Assignment 1:
Please list every Greek letter that the Brownian particle thread uses as a function of t.
Assignment 2:
From the Brownian particle thread, print everything from "And brownian particles" down to "help me out.".

Provided text:

───

Potential of Brownian particle

[Steve Zissou]

Hello physicians.
Consider the following Brownian motion particle:
\dot{x}(t)=\alpha(t)+\beta(t)\eta(t)
The kinetic energy of which would be
\frac{1}{2}v^2=\frac{1}{2}(\dot{x}(t))^2
(for some unit mass.)
The potential is...?

 

[sudu.ghonge]

Hello physicians.

In-case you're trying to refer to people who study physics, they're called 'physicists'. A 'Physician' is a professional who practices medicine.

Consider the following Brownian motion particle:
\dot{x}(t)=\alpha(t)+\beta(t)\eta(t)
The kinetic energy of which would be
\frac{1}{2}v^2=\frac{1}{2}(\dot{x}(t))^2
(for some unit mass.)
The potential is...?

Please be more elaborate. I have not studied brownian motion in depth but I can surely say that

\dot{x}(t)=\alpha(t)+\beta(t)\eta(t)

can also be written as
\dot{x}(t) = \gamma(t)
where \gamma(t) = \alpha(t)+\beta(t)\eta(t)
And brownian particles can be found in a variety of time dependent as well as independent potentials. And usually, the potential is a function of the position variables alone( In this case, 'x'. So, it might help if you could provide a relationship between, say, the force and position variables.

 

[Steve Zissou]

Sudu. Get a grip. I know what a physician is, and what a physicist is. It's what we call "humor."
Secondly, the way I've written it is the correct way to write it. There is a huge weight of convention and tradition here, and I'm hoping someone who understands that will help me out.

 

[sudu.ghonge]

It's what we call "humor."

───

Exercise data:

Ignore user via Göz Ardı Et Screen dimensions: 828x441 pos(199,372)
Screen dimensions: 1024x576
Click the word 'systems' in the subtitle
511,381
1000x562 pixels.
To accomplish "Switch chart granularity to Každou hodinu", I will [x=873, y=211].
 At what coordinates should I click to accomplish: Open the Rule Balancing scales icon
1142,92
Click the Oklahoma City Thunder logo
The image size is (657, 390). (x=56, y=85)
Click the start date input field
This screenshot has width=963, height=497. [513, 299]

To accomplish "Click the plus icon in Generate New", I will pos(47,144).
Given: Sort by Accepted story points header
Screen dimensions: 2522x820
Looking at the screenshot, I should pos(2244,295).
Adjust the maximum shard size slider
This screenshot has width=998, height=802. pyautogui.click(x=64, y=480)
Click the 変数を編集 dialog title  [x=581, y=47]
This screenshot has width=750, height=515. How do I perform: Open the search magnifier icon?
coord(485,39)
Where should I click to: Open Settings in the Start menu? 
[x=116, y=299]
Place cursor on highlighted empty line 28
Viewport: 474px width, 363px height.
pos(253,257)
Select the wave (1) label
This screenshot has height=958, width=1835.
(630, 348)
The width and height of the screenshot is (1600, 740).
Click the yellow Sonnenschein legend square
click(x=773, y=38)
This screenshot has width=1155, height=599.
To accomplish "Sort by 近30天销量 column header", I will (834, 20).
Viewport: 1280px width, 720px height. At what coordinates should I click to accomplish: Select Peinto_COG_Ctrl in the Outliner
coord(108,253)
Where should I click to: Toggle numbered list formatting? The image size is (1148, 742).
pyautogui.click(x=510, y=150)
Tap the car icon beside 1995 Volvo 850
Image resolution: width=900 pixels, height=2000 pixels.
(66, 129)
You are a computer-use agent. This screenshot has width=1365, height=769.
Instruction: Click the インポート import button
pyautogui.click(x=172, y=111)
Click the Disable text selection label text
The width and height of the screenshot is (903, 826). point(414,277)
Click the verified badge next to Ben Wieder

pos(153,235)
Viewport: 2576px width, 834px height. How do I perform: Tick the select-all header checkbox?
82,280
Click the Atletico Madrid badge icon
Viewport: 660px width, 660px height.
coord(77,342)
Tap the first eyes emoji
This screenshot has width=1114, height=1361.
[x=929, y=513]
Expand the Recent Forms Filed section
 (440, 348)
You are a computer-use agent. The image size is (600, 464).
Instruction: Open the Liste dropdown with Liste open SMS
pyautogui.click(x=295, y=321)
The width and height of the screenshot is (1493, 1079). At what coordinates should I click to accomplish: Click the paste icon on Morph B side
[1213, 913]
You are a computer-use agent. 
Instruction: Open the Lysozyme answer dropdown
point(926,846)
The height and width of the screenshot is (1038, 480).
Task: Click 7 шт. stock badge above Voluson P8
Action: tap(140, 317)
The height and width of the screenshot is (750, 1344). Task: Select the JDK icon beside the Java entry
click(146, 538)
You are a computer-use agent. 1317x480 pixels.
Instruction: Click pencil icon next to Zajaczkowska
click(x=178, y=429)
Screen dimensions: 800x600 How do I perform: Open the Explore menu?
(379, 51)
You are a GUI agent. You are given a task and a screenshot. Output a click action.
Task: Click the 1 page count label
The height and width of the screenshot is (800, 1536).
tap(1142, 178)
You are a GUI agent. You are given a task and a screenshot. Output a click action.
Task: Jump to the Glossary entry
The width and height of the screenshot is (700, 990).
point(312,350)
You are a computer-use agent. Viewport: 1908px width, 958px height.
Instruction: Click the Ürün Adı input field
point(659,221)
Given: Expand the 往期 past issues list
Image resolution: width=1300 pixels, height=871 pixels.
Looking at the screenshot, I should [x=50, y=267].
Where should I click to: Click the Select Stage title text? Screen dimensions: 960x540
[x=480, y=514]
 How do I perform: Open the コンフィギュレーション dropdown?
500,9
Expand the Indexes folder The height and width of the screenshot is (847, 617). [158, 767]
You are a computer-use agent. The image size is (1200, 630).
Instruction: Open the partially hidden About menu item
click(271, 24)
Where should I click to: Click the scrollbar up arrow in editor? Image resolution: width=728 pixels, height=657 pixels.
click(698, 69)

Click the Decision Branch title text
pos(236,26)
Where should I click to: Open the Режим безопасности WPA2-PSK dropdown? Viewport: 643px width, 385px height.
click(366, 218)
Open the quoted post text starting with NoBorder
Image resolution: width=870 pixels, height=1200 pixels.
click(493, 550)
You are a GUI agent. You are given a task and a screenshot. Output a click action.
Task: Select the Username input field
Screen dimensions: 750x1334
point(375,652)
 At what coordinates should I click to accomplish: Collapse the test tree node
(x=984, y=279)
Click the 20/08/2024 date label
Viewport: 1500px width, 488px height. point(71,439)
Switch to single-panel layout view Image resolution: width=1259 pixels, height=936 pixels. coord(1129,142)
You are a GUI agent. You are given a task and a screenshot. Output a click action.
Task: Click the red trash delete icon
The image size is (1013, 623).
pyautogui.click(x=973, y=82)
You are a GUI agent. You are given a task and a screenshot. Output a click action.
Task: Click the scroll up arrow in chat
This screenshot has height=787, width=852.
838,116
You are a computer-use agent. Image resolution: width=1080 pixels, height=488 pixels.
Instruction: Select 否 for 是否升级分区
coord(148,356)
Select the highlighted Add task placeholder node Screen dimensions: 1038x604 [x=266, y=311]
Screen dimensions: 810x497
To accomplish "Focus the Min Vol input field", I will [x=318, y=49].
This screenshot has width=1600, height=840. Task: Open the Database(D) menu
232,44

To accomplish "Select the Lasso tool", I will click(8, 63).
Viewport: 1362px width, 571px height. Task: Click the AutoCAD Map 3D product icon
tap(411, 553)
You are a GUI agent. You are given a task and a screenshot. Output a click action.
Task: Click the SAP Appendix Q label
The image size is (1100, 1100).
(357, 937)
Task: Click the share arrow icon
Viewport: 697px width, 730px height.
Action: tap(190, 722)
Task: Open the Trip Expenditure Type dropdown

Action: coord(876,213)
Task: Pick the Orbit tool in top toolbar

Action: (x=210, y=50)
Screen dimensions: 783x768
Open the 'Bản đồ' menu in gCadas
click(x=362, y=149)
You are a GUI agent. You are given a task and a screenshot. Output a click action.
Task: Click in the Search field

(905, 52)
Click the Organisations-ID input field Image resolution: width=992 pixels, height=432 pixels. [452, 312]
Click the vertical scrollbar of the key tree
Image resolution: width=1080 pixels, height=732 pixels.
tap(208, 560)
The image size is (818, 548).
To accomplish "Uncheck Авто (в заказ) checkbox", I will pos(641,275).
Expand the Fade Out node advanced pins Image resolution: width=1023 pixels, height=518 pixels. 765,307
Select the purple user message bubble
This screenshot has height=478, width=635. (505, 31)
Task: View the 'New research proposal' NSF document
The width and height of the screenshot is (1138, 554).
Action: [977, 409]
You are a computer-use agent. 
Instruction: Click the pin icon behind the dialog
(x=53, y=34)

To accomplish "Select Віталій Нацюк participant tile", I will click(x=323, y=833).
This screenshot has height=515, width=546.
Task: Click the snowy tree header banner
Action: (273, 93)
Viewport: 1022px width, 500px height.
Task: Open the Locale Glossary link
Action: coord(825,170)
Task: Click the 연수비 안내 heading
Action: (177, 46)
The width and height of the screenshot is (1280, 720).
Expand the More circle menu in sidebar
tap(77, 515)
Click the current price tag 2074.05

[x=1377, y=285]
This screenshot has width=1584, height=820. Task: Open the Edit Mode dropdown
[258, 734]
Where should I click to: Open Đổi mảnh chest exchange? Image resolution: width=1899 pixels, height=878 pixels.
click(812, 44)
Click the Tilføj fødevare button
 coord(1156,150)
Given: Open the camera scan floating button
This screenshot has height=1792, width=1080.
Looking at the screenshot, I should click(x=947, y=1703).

───

Task solution 1:
α (alpha), β (beta), η (eta), γ (gamma)

Task solution 2:
And brownian particles can be found in a variety of time dependent as well as independent potentials. And usually, the potential is a function of the position variables alone( In this case, 'x'. So, it might help if you could provide a relationship between, say, the force and position variables.

 

[Steve Zissou]

Sudu. Get a grip. I know what a physician is, and what a physicist is. It's what we call "humor."
Secondly, the way I've written it is the correct way to write it. There is a huge weight of convention and tradition here, and I'm hoping someone who understands that will help me out.